>> begin Data supplied

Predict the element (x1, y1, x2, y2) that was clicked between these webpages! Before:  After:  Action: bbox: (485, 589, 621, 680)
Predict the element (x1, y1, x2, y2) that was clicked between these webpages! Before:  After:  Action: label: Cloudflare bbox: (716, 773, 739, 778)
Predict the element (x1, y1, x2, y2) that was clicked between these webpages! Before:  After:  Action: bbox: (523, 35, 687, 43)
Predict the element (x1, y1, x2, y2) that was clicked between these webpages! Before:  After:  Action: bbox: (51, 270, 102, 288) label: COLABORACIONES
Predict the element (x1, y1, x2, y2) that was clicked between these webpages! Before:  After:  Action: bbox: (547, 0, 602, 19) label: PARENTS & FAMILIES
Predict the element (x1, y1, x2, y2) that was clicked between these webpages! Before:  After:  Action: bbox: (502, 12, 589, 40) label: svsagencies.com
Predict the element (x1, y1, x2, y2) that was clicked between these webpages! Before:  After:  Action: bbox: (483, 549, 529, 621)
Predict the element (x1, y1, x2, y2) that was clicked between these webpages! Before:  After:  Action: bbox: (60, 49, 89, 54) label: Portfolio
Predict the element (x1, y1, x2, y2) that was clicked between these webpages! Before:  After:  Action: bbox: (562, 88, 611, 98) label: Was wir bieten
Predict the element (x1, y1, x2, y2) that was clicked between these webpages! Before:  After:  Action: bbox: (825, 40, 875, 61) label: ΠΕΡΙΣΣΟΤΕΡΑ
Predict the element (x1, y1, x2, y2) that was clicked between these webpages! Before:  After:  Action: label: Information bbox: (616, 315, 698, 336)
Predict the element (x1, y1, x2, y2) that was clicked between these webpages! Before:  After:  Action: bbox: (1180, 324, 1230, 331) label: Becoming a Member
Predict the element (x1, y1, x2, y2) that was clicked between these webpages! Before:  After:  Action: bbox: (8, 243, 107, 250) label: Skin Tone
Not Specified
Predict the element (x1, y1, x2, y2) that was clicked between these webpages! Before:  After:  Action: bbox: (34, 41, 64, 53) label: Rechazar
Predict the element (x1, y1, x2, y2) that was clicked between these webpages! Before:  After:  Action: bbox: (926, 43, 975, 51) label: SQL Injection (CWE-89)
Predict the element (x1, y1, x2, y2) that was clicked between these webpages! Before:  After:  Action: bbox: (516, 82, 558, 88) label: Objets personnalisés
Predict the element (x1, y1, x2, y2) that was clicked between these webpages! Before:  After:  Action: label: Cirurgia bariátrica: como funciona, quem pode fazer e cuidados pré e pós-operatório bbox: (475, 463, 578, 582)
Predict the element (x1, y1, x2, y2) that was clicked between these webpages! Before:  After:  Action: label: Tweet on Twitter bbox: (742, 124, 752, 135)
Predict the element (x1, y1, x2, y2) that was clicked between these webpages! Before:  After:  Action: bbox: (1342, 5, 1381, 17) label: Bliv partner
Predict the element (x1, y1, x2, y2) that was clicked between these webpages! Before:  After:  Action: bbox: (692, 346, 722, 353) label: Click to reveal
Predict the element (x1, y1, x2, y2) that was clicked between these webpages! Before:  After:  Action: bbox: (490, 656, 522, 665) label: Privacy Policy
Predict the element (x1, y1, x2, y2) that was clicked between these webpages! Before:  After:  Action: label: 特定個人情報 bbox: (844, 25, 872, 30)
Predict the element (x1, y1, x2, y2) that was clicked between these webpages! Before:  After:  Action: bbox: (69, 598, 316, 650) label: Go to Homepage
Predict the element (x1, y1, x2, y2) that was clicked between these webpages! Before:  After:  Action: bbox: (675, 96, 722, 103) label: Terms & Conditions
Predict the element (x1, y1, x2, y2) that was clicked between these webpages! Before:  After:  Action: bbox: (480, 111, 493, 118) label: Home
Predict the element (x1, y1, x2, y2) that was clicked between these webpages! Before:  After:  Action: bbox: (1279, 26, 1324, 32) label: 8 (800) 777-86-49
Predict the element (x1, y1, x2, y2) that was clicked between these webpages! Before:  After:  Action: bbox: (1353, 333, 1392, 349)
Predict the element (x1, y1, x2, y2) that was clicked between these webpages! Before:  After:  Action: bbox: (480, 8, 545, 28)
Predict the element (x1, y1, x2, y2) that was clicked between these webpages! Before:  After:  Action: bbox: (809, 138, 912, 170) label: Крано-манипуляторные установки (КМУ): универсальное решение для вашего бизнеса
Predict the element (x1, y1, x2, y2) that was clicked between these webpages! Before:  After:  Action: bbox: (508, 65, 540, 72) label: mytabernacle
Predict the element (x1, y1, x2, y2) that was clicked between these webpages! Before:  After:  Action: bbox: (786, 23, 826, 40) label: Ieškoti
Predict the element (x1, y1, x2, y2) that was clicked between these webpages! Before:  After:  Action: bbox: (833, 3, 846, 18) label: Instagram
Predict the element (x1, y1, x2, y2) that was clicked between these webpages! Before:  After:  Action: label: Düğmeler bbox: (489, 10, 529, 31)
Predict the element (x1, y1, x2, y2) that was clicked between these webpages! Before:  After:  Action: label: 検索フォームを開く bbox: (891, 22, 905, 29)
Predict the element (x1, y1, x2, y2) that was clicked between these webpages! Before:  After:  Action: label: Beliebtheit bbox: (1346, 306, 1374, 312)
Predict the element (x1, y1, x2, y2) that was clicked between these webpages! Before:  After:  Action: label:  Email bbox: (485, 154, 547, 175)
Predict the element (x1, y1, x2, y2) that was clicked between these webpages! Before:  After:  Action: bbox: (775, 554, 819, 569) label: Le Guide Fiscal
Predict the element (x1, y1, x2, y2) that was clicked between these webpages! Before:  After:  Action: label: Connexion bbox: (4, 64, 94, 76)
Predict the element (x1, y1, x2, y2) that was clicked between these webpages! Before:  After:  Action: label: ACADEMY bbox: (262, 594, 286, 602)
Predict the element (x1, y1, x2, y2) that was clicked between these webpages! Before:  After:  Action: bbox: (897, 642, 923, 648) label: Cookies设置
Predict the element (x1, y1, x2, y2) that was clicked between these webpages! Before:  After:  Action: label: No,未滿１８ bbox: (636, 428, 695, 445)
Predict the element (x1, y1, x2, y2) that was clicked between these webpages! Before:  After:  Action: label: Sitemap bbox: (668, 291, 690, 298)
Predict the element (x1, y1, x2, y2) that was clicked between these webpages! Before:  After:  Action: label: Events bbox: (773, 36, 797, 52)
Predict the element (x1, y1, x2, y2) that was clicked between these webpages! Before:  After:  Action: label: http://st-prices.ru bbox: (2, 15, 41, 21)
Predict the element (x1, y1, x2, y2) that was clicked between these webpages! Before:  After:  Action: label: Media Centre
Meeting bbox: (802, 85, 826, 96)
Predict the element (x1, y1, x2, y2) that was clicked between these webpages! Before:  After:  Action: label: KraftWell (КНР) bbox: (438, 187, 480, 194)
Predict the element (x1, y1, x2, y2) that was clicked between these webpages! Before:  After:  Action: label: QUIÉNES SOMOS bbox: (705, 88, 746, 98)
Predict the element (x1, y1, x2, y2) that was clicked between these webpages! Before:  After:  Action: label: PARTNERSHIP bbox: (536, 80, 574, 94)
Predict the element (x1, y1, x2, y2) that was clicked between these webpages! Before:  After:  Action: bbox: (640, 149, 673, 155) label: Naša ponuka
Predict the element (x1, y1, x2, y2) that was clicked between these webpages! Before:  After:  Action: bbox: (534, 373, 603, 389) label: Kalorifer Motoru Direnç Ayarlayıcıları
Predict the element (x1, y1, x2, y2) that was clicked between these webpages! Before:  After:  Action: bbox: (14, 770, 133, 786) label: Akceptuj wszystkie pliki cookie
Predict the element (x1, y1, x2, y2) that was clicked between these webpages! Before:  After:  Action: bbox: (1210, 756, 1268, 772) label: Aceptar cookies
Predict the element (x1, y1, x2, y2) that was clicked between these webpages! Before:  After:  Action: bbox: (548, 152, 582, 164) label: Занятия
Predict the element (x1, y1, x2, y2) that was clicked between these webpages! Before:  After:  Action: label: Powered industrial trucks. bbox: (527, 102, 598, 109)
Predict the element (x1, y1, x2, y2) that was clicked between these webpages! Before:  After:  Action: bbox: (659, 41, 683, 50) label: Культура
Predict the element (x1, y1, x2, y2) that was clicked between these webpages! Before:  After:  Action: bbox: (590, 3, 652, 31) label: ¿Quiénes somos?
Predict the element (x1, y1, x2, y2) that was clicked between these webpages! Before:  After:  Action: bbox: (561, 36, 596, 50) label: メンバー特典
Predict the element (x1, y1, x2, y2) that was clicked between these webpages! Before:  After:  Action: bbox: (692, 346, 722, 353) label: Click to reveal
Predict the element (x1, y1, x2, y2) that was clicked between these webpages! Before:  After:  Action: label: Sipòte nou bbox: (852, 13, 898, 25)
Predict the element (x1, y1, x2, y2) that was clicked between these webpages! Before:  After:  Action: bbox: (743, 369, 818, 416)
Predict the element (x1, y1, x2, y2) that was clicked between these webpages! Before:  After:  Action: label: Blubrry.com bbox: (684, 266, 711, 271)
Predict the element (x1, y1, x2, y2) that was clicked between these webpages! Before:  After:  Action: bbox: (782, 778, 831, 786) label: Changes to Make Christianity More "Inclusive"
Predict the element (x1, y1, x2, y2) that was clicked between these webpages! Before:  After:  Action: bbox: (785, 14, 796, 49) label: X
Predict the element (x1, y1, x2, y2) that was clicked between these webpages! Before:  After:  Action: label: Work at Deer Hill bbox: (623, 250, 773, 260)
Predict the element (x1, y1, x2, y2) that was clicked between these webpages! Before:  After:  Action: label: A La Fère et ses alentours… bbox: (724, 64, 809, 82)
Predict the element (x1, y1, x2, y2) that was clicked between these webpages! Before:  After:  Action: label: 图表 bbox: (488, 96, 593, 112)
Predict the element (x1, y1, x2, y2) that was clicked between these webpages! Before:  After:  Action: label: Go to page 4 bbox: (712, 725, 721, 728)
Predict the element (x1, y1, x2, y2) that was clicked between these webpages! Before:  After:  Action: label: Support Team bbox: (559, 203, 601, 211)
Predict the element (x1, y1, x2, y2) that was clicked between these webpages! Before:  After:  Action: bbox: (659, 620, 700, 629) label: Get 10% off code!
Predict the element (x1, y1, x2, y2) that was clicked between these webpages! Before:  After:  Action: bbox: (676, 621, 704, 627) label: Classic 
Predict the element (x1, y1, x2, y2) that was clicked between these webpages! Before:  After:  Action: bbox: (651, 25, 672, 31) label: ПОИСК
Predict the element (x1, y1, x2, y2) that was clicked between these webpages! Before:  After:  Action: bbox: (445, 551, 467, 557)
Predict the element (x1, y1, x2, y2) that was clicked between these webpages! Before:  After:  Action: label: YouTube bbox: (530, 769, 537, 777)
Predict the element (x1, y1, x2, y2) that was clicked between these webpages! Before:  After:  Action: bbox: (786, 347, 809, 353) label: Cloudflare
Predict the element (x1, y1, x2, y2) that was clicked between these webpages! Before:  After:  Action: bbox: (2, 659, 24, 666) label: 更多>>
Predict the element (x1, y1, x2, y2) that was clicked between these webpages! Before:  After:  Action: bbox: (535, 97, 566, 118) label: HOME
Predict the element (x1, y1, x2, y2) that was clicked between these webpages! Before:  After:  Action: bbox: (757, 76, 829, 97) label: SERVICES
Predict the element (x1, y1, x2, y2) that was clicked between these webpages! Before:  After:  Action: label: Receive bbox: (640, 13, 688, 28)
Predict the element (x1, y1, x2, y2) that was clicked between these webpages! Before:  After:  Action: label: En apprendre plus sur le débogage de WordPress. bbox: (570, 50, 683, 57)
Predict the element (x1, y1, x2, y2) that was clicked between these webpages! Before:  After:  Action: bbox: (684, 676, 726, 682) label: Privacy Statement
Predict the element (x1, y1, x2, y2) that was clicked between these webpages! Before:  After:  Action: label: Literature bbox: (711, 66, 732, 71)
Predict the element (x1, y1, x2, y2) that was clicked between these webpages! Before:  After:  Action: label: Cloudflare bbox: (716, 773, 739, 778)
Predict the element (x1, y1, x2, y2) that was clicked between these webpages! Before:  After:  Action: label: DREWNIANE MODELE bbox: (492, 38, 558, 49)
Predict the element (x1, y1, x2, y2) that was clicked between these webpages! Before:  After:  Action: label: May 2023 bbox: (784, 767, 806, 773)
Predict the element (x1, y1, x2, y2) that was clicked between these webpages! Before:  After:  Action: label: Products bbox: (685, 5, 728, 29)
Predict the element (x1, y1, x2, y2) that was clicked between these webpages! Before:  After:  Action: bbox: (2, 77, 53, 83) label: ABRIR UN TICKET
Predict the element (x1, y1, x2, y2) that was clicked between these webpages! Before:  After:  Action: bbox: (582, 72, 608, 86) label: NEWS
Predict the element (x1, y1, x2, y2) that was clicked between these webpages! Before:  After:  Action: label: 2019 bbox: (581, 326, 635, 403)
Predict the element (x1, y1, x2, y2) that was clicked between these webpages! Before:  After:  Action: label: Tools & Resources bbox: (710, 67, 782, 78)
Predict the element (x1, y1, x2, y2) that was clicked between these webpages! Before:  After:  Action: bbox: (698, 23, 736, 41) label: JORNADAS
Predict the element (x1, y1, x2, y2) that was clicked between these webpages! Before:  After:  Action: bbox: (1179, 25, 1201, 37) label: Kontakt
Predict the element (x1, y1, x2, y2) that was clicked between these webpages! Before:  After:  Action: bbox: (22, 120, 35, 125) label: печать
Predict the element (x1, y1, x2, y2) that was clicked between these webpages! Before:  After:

>> end Data supplied

_Stated problem:_ Extract every line of the records above that contains the string "Injection".

_Worked solution:_
Predict the element (x1, y1, x2, y2) that was clicked between these webpages! Before:  After:  Action: bbox: (926, 43, 975, 51) label: SQL Injection (CWE-89)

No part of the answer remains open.